La discussion s’amorce autour de la signification du mot solidarité, un terme récurrent qui jalonne les différentes animations menées en classe durant cette année scolaire un peu particulière. Pour Noé et Guillaume, la solidarité exprime l’entraide, l’apport d’une aide concrète aux personnes qui sont dans le besoin. Noé précise sa pensée : « Il faut montrer ces problématiques aux gens qui n’ont pas conscience de notre chance, ici, en Suisse. » Colin approuve et complète : selon lui, cette notion incite à réfléchir à ce qui se passe ailleurs. À ce titre, sa visite des Magasins du Monde fut très instructive. Elias parachève cette explication en s’intéressant davantage à l’entraide locale, ici en Suisse, et plus particulièrement à l’action des samaritains qui interviennent comme bénévoles. Et Guillaume de conclure : « S’entraider, ce n’est pas raisonner pour un seul individu, mais pour le bien d’un groupe. »

Trois personnes sont restées sur le bateau

Avant cette année, bien que Noé fût plus sensibilisé que les autres - « un membre de ma famille est bénévole chez Espoir pour Eux », explique-t-il - les quatre adolescents n’avaient qu’une vision limitée des actions menées par les ONG régionales. Colin explique que la télévision, Canal Alpha ou la RTS, permet d’obtenir des informations sur les associations.

affiche

Quelques-uns des nombreux portraits réalisés par les élèves de 9e, 10e et 11e HarmoS du Collège de Delémont qui composent l’affiche de la Fête de la Solidarité 2017.

Avec Amnesty International, Guillaume a expérimenté le jeu du bateau : « Tout d’abord, l’ensemble des élèves sont sur un bateau. Au fur et à mesure que l’on remonte dans la généalogie, dès que nous avons un ancêtre étranger, on devait en descendre. Au bout du compte, il ne restait plus que trois élèves. Personne n’est 100% suisse ! ». Par la suite, il testera le jeu des migrations. Les élèves doivent parvenir au bout d’un chemin semé d’embûches. « J’ai échoué à chacune de mes trois tentatives… », conclut-il.

Grâce aux activités proposées en classe, Elias se sent davantage concerné par le travail des ONG. Sa rencontre avec la Mission Evangélique au Tchad lui a permis de mieux comprendre la problématique et les raisons pour lesquelles la construction de fours solaires est essentielle dans ce pays. Lui qui avoue « ne pas être très bricoleur » a apprécié les nombreuses recherches sur Internet qui lui ont permis d’appréhender les mécanismes de la construction d’un four solaire. Dans la discussion, on ressent l’efficacité de cet apprentissage personnel.

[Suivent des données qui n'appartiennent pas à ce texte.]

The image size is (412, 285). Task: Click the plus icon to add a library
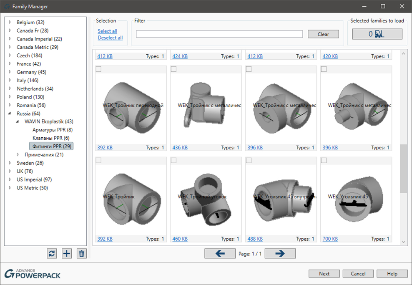67,253
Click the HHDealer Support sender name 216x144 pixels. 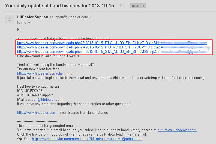tap(32, 17)
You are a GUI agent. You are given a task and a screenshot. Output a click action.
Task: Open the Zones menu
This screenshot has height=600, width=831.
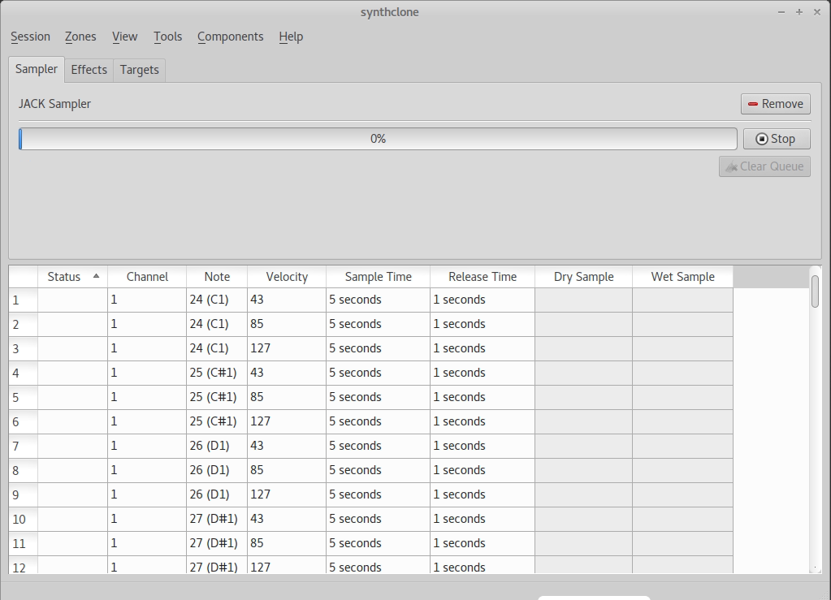[80, 37]
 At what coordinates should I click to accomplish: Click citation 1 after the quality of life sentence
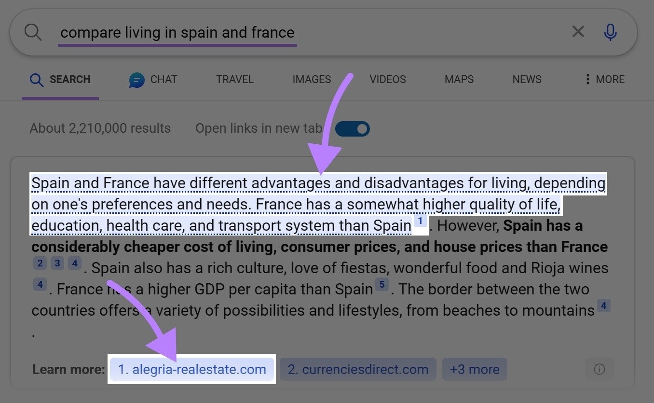pos(420,221)
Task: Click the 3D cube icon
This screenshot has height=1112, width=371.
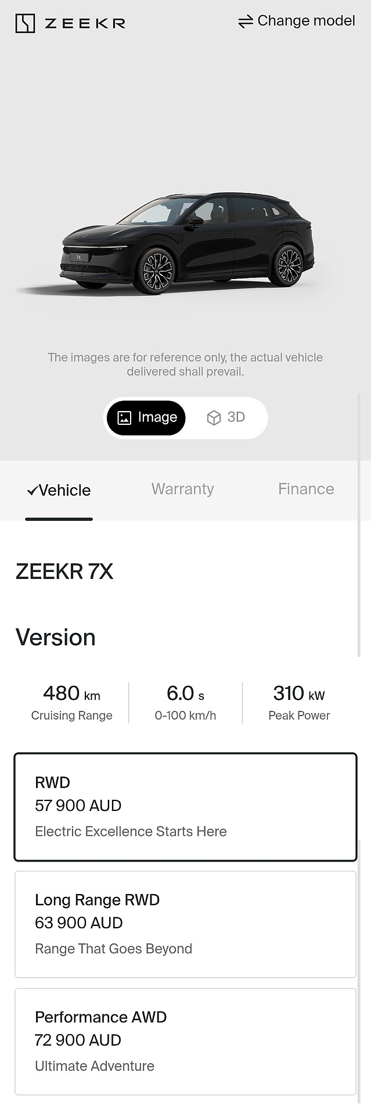Action: tap(214, 418)
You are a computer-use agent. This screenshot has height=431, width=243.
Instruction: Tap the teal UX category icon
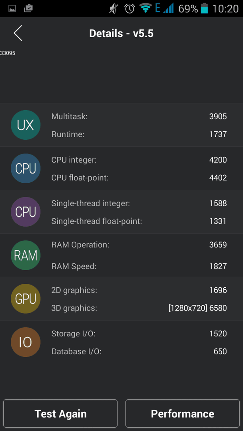(26, 125)
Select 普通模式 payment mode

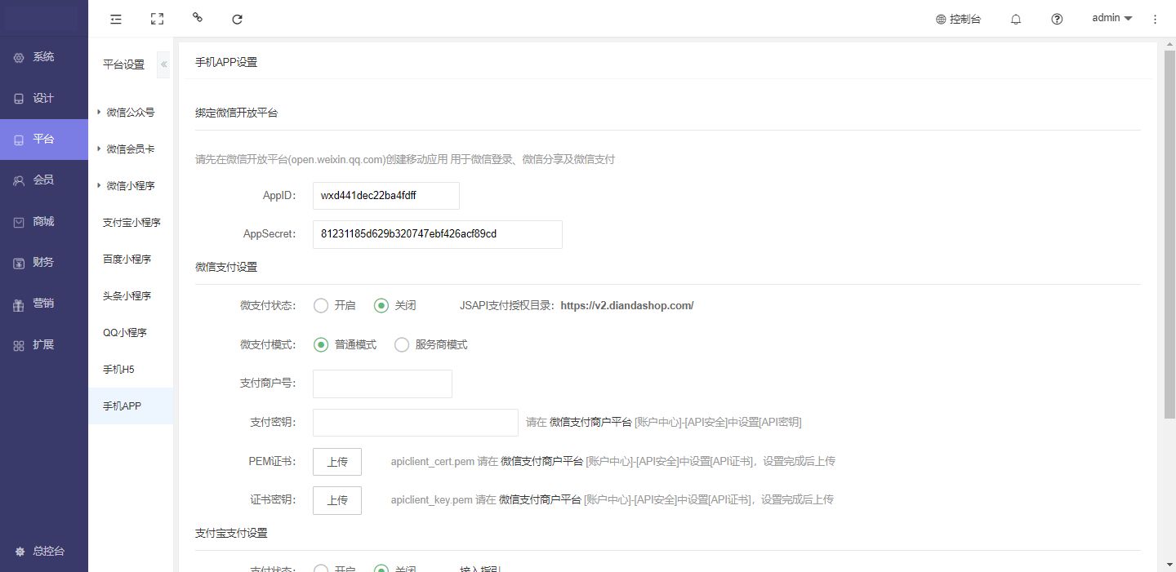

Il aborde successivement : la dimension écologique avec la problématique de la coupe du bois vert, puis économique - « Un four solaire c’est l’équivalent d’un salaire entier, mais c’est une économie d’un an de charbon » - et enfin la difficulté à changer les mentalités dans la manière de cuisiner les plats traditionnels. Le jeune homme se réjouit d’être dans le vif du sujet avec la construction du four.

Un léger bémol

En se penchant sur l’intérêt des activités proposées, Guillaume se montre le plus critique : « Les jeux étaient ludiques, mais pas assez pertinents ». En poussant davantage la conversation, on comprend qu’il aurait aimé davantage d’images marquantes via des documentaires afin que cela « reste dans les esprits ». Il a en revanche beaucoup apprécié les interventions de deux migrants venus raconter leur parcours de vie, une activité bien ancrée dans le réel.

S’investir plus tard

L’un des objectifs du processus de la Fête de la Solidarité est de permettre aux élèves d’être des citoyens du monde conscients des enjeux, des inégalités et du rôle qu’ils peuvent jouer dans la société. À la question de savoir s’ils pourraient s’investir plus tard dans une organisation, les quatre adolescents acquiescent timidement. Elias conclut la discussion : « Oui, cela donne envie d’être plus présent, de se renseigner, pas de devenir un professionnel, mais plutôt de s’intéresser au bénévolat». Le temps manquant, la dernière question du jeune homme restera en suspens : « Mais qu’est-ce qu’un professionnel dans une association ? » Une interrogation qui pourrait faire l’objet d’une réponse dans un prochain numéro du bulletin d’information.